Las cláusula “rebus sic stantibus” es un instrumento judicial muy útil para modular los efectos de los contratos con efectos producidos de manera periódica o diferida en el tiempo en situaciones como la actual, en la que un suceso acaecido con posterioridad a la celebración del contrato afecta al equilibrio de las prestaciones determinadas por las partes. La Sentencia del Tribunal Supremo 820/2013, de 17 de enero, indica que La cláusula o regla “rebus sic stantibus” [estando así las cosas] trata de solucionar los problemas derivados de una alteración sobrevenida de la situación existente o circunstancias concurrentes al tiempo de la celebración del contrato, cuando la alteración sea tan acusada que aumente extraordinariamente la onerosidad o coste de las prestaciones de una de las partes o bien acabe frustrando el propio fin del contrato”. La aplicación de la regla permite, según la Sentencia del Tribunal Supremo de 27 de mayo de 2002 , “que se pueda pedir la revisión o resolución o hasta la suspensión de los contratos”, principalmente para aquellos que generan obligaciones que deben ejecutarse por las parte de un modo periódico o diferido, como el contrato de préstamo o el contrato de arrendamiento.

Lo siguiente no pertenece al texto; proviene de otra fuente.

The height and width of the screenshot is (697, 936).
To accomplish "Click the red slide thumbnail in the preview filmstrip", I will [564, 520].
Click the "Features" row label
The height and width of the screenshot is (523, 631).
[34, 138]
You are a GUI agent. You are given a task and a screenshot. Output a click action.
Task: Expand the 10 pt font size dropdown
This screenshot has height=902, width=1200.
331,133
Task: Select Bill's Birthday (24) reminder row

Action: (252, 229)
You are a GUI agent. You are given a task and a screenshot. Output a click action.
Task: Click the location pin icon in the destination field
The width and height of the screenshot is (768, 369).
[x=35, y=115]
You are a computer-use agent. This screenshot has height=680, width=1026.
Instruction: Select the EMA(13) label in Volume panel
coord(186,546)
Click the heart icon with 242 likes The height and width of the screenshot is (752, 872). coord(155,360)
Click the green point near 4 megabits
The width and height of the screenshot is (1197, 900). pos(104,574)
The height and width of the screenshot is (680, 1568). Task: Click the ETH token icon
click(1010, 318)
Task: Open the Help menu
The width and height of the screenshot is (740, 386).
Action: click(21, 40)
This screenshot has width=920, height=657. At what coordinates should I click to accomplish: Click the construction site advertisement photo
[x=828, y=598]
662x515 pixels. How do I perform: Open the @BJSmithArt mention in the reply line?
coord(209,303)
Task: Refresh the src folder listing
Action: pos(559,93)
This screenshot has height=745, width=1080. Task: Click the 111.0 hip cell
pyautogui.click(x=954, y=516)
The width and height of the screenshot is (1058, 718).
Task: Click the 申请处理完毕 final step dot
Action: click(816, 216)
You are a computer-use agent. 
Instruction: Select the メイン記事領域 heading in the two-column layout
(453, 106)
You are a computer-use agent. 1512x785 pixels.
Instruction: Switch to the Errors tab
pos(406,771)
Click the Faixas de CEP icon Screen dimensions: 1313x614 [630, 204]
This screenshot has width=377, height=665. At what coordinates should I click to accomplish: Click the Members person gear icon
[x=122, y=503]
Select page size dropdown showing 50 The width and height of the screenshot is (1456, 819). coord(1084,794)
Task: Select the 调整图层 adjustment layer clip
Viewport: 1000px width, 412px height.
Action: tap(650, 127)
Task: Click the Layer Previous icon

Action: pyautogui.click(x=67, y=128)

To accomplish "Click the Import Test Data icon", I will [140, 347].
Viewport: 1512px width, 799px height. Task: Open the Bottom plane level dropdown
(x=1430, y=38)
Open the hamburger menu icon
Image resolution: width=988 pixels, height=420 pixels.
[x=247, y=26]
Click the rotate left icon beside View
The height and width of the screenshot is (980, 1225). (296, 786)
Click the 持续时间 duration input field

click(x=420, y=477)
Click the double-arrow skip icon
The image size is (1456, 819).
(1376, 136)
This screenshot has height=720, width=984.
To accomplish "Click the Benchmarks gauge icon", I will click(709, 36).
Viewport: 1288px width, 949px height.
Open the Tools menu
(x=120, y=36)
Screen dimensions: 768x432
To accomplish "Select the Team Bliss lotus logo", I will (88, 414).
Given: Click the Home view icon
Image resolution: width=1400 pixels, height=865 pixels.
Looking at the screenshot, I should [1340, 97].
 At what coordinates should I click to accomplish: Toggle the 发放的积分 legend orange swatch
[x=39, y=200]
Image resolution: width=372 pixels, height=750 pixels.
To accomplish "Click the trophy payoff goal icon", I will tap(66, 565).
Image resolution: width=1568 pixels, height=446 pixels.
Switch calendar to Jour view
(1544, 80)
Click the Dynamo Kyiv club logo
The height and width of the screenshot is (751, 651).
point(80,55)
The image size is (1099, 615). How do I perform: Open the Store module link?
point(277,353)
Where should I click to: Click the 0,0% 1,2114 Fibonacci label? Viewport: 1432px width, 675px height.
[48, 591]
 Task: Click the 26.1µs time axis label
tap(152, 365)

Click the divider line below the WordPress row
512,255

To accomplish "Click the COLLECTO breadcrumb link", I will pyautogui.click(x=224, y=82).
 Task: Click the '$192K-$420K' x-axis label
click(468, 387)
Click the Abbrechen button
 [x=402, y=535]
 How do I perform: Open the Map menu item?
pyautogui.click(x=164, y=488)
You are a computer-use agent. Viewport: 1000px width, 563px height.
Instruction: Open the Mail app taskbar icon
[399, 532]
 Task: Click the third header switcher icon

Hay que tener presente que la Sentencia del Tribunal Supremo 333/2014, de 30 de junio, establece que “Conviene señalar que la aplicación de la cláusula, en rigor, no supone una ruptura o singularidad respecto de la regla preferente de la lealtad a la palabra dada (‘pacta sunt servanda’), ni tampoco de la estabilidad o mantenimiento de los contratos” y que “su incidencia debe ser relevante o significativa respecto de la base económica que informó inicialmente el contrato celebrado, y considerando que se produce tal hecho cuando la excesiva onerosidad operada por dicho cambio resulte determinante tanto para la frustración de la finalidad económica del contrato (viabilidad del mismo), como cuando represente una alteración significativa o ruptura de la relación de equivalencia de las contraprestaciones (conmutatividad del contrato)”. La misma resolución también indica que “el resultado negativo debe desprenderse de la relación económica que se derive del contrato en cuestión, sin que quepa su configuración respecto de otros parámetros más amplios de valoración económica: balance general o de cierre de cada ejercicio de la empresa, relación de grupos empresariales, actividades económicas diversas”.

Sabiendo qué es la cláusula “rebus sic stantibus”, se puede afirmar que la Sentencia del Tribunal Supremo 153/2020, de 6 de marzo, ha provocado una grieta en la teoría general de la misma, pues señala que “El cambio de estas características que, bajo las premisas que establece la jurisprudencia, podría generar un supuesto de aplicación de la regla de la rebus sic stantibus es más probable que se dé en un contrato de larga duración, ordinariamente de tracto sucesivo”, pero “no en un supuesto, como el presente, de contrato de corta duración, en el que difícilmente puede acaecer algo extraordinario que afecte a la base del contrato y no quede amparado dentro del riesgo propio de ese contrato”. Ese razonamiento no resulta lógico y carece de concordancia con la realidad, pues un contrato de tracto sucesivo que sea de corta duración, como un arrendamiento de local de negocio celebrado para un periodo de ocho meses, también puede sufrir la incidencia de un evento que sea sobrevenido e imprevisto y que determine un fuerte desequilibrio en las prestaciones de las partes ante la imposibilidad de una de ellas de poder cumplir íntegramente todas o algunas de sus obligaciones. A este respecto, puede tenerse en cuenta todo lo que está sucediendo con el Covid-19, que está provocando que muchos contratos de tracto sucesivo no puedan cumplirse por alguna de las partes sin sufrir un menoscabo en su patrimonio muy superior al que se deducía del tenor del contrato celebrado.

Existen motivos suficientes para pensar que la Sentencia del Tribunal Supremo 153/2020, de 6 de marzo, constituye un grave error y no merece ser tenida en cuenta en lo que se refiere a su razonamiento sobre los contratos de corta duración, pues el planteamiento de la resolución, aplicado a contratos existentes en circunstancias como las actuales, podría resultar muy perjudicial para muchos ciudadanos.